* _PROBLEM STATEMENT_
Below are the records; give again exactly the line with "The image size is (883, 292).", the line with "is (312, 748).", and each line that lies between them, and nothing besides.

[Stored records]
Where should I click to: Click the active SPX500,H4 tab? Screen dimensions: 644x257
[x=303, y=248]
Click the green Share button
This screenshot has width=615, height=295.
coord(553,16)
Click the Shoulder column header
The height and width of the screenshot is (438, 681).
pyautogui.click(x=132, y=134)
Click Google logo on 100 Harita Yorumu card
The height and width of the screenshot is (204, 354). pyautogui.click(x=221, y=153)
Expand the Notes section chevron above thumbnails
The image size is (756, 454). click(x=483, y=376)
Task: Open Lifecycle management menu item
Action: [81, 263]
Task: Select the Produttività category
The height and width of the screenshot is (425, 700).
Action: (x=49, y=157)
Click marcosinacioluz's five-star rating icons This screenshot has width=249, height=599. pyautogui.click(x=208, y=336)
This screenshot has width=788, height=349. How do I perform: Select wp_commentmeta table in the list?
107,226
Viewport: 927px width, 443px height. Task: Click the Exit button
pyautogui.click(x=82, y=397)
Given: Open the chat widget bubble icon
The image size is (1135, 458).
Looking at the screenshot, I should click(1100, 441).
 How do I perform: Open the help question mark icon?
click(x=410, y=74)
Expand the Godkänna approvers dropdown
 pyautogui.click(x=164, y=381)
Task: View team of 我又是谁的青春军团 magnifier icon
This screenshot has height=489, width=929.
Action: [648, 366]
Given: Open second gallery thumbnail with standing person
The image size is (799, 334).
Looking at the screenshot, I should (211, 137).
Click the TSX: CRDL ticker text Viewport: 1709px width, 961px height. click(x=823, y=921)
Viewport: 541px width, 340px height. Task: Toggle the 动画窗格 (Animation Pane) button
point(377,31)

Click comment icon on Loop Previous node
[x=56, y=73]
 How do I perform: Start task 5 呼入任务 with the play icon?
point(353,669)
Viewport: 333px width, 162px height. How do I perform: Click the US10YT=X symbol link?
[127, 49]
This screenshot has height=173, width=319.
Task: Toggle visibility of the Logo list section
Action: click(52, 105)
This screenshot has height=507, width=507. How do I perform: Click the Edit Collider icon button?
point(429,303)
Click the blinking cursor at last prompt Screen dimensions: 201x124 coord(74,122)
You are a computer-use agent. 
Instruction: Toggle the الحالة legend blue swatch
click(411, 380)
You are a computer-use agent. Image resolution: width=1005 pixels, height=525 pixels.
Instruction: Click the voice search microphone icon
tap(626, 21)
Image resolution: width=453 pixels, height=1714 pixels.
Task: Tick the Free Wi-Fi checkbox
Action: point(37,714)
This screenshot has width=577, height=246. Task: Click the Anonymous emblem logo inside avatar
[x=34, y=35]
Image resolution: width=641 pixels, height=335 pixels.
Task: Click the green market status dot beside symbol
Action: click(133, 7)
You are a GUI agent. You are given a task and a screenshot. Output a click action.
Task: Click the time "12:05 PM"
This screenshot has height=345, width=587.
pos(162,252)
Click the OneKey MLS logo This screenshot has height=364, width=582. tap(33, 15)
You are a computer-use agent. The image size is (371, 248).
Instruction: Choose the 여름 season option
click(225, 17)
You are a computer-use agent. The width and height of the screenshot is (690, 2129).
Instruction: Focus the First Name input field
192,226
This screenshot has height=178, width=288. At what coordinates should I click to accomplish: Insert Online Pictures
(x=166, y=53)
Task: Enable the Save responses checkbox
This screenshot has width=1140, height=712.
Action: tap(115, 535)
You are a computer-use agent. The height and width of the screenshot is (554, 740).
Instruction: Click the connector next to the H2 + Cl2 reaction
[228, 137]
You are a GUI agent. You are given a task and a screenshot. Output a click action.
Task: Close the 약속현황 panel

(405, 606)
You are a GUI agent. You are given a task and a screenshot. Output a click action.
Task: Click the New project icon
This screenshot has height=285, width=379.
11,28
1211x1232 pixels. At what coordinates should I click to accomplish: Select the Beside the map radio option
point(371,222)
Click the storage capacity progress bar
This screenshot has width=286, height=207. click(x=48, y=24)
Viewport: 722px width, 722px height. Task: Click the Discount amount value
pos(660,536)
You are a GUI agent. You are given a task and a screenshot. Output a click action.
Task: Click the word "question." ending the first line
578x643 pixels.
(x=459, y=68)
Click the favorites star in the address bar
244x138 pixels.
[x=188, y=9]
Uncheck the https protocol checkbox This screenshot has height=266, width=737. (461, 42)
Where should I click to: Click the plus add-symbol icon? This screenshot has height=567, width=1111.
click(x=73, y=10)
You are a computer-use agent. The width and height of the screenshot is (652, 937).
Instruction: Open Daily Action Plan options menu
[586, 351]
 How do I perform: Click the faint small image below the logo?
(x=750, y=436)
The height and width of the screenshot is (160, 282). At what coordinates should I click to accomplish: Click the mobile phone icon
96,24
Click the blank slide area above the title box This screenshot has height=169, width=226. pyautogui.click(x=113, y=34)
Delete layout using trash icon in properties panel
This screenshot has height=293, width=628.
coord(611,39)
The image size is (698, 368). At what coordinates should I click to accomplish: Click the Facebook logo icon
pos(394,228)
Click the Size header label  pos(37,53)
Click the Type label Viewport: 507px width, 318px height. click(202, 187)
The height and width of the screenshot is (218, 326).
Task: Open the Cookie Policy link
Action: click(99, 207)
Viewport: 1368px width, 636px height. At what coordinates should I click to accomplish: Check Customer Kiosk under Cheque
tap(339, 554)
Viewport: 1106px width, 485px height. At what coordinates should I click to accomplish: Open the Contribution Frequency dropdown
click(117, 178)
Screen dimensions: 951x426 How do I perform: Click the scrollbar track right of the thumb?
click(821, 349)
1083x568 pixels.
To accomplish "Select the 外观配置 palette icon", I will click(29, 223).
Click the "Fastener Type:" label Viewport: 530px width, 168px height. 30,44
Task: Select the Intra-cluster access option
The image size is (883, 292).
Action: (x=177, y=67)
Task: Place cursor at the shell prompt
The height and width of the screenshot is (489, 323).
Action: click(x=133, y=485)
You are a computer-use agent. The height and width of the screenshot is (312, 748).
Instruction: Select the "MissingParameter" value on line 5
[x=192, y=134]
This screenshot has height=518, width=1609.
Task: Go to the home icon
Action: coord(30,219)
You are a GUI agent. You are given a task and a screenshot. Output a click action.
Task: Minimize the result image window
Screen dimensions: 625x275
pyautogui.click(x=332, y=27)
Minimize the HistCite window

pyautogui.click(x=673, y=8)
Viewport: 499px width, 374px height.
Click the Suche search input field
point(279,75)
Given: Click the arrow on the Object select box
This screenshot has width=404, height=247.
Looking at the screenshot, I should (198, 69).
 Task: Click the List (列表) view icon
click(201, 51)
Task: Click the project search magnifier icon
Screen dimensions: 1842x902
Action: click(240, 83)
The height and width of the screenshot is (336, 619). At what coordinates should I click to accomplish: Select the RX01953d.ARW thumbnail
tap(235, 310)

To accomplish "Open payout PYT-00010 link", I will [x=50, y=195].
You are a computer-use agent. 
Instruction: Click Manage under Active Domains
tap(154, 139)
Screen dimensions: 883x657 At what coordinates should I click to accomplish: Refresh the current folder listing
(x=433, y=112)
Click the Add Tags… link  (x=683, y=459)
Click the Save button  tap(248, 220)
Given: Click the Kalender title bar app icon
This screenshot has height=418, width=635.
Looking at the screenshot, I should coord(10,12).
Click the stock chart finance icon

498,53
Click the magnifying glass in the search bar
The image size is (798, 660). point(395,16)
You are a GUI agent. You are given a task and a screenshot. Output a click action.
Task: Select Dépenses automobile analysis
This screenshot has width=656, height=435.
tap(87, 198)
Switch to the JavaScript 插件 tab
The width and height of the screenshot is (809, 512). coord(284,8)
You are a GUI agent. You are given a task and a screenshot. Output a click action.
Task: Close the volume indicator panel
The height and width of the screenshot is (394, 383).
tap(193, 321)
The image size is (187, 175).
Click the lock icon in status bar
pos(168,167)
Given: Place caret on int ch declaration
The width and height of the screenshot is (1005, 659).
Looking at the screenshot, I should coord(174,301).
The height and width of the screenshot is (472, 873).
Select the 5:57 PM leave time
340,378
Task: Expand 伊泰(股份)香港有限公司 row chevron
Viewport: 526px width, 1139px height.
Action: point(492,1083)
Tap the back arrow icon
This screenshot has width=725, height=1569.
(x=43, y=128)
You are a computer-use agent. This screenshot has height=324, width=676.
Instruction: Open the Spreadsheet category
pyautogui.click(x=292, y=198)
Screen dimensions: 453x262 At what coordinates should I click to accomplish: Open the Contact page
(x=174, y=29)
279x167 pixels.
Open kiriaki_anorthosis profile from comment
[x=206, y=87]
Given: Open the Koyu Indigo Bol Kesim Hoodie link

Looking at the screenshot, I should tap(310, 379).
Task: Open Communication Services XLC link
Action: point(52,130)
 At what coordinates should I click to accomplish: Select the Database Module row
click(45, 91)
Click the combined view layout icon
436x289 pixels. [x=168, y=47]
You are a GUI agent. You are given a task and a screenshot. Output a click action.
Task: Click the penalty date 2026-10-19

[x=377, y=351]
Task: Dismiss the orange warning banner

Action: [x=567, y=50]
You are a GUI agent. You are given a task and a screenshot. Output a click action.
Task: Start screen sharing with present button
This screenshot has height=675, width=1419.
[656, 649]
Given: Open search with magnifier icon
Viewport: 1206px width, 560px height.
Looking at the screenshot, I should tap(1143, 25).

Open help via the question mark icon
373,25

* _EXERCISE RESULT_
The image size is (883, 292).
Action: (x=177, y=67)
Task: Place cursor at the shell prompt
The height and width of the screenshot is (489, 323).
Action: click(x=133, y=485)
You are a computer-use agent. The height and width of the screenshot is (312, 748).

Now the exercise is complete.